• _WHAT YOU SHOULD DO_
In the records below, begin at the line that has "Given: Click the deployment" and stop after the line that has "Task: Toggle the"; quote those lines verbatim and nothing more.

[Collection entries]
■ ■ ■

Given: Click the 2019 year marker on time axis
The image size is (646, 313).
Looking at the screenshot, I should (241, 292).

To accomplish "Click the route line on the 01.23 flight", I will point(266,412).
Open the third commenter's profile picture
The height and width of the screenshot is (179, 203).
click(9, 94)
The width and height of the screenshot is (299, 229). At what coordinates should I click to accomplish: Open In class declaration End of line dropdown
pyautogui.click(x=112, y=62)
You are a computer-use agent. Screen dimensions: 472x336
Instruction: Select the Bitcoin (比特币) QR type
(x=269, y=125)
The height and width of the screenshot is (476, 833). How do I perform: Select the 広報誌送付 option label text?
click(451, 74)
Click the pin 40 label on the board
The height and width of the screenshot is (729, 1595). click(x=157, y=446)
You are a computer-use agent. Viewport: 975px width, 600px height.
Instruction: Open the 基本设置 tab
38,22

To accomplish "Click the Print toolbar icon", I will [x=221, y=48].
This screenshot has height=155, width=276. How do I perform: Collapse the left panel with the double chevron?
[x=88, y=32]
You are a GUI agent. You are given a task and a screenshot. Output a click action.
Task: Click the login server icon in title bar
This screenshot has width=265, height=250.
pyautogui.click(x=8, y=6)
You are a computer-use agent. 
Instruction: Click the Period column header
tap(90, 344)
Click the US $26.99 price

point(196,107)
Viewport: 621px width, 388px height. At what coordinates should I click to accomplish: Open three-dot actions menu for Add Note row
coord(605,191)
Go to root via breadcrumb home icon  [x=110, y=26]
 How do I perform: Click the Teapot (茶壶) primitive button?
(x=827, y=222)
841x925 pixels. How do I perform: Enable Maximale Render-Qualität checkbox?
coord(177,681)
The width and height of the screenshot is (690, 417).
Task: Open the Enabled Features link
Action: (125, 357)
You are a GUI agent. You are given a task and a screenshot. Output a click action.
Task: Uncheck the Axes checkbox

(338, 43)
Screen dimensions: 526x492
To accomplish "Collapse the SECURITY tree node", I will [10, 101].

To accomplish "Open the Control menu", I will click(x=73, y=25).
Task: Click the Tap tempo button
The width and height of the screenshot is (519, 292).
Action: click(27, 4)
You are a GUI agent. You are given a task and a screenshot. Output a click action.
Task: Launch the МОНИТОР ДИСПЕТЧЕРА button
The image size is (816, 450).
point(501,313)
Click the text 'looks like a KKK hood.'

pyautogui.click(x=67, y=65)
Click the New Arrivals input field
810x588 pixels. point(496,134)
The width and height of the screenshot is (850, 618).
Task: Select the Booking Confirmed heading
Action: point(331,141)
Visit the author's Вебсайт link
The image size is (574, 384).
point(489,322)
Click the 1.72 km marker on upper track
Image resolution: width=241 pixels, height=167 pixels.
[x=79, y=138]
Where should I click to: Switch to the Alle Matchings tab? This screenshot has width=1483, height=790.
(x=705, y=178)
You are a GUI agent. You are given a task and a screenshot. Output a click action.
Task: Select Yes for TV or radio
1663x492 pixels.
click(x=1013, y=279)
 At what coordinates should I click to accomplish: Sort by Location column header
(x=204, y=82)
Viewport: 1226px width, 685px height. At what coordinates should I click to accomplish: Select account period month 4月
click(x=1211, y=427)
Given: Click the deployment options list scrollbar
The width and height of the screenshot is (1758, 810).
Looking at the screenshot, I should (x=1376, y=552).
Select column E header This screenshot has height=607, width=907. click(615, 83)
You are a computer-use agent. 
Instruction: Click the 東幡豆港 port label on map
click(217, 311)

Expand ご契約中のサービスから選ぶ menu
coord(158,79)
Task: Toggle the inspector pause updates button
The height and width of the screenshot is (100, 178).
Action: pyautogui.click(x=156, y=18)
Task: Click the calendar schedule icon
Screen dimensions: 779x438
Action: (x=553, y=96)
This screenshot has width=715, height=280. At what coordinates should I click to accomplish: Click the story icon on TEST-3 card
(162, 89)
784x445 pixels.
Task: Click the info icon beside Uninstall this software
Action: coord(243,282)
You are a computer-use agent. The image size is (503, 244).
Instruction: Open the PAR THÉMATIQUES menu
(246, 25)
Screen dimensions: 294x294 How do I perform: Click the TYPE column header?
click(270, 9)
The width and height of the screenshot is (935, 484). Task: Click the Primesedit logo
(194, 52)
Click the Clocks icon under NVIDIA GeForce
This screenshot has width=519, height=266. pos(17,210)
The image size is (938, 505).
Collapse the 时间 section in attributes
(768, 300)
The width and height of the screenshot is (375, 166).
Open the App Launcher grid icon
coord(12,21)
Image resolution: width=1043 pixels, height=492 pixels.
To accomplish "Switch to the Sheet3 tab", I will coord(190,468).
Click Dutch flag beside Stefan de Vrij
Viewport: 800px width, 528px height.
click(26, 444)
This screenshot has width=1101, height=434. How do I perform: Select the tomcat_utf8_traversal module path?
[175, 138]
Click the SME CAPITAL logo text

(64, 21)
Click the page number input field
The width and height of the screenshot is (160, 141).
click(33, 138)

■ ■ ■

• _SOLUTION FOR THIS EXERCISE_
Given: Click the deployment options list scrollbar
The width and height of the screenshot is (1758, 810).
Looking at the screenshot, I should (x=1376, y=552).
Select column E header This screenshot has height=607, width=907. click(615, 83)
You are a computer-use agent. 
Instruction: Click the 東幡豆港 port label on map
click(217, 311)

Expand ご契約中のサービスから選ぶ menu
coord(158,79)
Task: Toggle the inspector pause updates button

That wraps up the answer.